While different from the typical Western barbecue, the traditional Khmer barbecue makes a lot of sense. Early in the morning, far from the touristy markets of Pub Street, the first step is to visit Phsar Leu Market, where the authentic action takes place. The excitement created by hawkers and shoppers, the freshness of the local products, the orgy of colours, the aroma of herbs and above all the best meat are the fundaments of a real Khmer barbecue. It’s also the perfect place to meet people, since Khmer tradition would have it that this special meal—along with one or a few cool beers—is made to be shared with friends in the countryside.

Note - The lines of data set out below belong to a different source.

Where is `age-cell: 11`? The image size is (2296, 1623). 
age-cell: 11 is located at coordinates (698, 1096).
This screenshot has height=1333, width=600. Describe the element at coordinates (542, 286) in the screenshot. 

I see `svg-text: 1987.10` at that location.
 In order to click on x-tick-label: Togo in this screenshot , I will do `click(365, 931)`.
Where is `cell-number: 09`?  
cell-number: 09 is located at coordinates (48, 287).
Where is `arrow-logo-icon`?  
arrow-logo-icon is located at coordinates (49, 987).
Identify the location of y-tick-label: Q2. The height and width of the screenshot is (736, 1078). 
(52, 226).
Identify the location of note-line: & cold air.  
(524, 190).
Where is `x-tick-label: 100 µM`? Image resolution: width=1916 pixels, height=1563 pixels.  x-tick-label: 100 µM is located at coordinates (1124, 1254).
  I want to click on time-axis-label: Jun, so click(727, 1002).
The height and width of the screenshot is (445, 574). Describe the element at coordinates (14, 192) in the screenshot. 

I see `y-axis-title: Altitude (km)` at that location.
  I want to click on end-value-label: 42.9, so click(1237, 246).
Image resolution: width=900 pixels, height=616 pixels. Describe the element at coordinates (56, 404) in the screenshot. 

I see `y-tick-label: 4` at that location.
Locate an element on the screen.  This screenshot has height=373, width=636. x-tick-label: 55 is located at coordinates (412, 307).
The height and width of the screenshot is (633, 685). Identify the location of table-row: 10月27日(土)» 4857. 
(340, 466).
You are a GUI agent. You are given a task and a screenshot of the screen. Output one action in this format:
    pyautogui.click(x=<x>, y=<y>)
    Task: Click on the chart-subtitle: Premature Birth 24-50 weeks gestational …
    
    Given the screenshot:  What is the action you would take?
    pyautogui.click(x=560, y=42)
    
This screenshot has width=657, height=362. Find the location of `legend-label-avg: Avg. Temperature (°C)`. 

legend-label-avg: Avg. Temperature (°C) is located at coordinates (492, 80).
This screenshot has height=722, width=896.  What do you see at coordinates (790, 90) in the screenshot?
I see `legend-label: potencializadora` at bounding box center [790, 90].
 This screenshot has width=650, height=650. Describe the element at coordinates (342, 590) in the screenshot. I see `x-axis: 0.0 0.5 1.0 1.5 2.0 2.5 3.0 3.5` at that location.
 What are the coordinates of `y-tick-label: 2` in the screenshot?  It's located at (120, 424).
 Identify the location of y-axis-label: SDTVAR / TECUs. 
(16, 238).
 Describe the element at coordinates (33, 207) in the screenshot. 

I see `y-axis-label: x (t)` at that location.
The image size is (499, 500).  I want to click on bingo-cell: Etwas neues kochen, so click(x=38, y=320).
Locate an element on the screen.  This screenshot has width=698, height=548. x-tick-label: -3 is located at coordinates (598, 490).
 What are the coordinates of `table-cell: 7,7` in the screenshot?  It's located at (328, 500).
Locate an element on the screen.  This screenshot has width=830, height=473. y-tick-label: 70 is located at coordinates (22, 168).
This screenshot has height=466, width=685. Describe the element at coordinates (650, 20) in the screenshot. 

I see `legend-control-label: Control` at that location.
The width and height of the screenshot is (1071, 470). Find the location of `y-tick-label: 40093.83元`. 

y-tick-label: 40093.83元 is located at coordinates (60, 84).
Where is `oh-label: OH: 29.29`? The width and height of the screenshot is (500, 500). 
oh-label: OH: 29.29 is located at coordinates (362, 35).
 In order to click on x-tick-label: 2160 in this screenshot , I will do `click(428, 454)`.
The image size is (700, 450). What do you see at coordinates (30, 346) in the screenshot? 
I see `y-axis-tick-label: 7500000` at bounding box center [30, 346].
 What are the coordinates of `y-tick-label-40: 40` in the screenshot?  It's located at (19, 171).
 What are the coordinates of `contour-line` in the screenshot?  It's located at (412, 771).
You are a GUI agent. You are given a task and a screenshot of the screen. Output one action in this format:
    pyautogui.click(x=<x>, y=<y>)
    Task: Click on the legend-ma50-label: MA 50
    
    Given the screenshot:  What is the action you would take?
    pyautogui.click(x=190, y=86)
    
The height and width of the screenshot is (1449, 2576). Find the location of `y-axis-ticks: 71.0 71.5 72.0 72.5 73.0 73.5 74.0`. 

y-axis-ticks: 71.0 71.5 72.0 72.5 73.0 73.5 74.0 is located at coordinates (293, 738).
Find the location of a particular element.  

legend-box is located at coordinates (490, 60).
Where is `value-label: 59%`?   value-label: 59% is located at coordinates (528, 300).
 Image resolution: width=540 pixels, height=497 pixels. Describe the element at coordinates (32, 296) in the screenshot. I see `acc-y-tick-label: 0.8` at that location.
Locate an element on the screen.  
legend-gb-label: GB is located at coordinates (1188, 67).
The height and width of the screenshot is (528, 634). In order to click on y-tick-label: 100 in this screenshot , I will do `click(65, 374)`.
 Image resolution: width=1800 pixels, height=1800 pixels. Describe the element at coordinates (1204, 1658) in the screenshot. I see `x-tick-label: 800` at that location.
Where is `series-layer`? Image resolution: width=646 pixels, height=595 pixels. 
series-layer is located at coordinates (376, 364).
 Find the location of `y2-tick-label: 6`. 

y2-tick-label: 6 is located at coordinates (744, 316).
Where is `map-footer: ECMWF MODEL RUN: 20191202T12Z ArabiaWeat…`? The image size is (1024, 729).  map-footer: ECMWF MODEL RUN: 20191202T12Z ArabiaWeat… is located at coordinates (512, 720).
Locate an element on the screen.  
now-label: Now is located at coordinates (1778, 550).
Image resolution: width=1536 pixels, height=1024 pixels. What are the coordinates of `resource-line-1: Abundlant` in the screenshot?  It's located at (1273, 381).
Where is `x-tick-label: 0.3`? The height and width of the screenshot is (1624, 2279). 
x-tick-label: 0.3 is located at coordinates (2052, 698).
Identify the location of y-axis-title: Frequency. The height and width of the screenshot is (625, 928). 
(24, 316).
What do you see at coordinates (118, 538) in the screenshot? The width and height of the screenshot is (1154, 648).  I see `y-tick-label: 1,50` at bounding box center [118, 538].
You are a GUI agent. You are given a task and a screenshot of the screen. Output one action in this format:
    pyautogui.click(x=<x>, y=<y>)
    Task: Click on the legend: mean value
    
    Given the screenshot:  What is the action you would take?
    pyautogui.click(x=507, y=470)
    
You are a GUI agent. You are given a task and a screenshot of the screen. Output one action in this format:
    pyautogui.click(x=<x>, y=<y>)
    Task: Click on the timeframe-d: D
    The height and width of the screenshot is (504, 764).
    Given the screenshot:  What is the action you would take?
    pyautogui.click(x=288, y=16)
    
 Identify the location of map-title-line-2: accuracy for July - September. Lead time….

Partially cooked marinated meat is skewered, then placed over burning coals, while frogs and fresh fish are caught in the nearest body of water. As traditional music plays, women chop hot peppers, lemongrass and garlic, adding water to make the sauce known as prahok. Don’t be surprised if one of your hosts suddenly starts climbing up a coconut palm tree; he’s just looking for some juice to accompany this traditional Khmer barbecue.
Buenos Aires, Argentina
In Argentina, asado or asado criollo is much more than a simple technique for grilling meat. It’s a true art form and a decidedly social activity.
It is said that Argentinians are born knowing how to cook asado. Argentinian barbecue is no less a vital element of their culture than music and dance. Tradition, perhaps even the Argentinian national identity, dictates that each gesture made by the asador (barbecue chef) is part of an orchestrated choreography of the art of cooking, serving and tasting of the meat. Every cook approaches the parrilla (grill) differently. The temperature of the grill, the distance between the meat and the coals, the quantity of coal and wood, the cooking time and the precise moment when the meat is to be turned vary from one asador to the next.
Argentinian traditional barbecues are certainly not restricted to the animal’s most prized parts; on the contrary, up to a dozen pieces of meat may be salted, poked and grilled before being laid horizontally, vertically or even crisscrossed, over the fire. Sausages, sweetbreads, ribs, tripe, kidneys and other parts of the cow are laid next to chicken, pork, lamb and vegetables (typically peppers). All the above is then plunged into a bath of the infamous hot sauce known as chimichurri, and the feast is rounded off with a mixed salad and a glass of Malbec, the full-bodied, slightly spicy wine that put Argentinian vineyards on the map.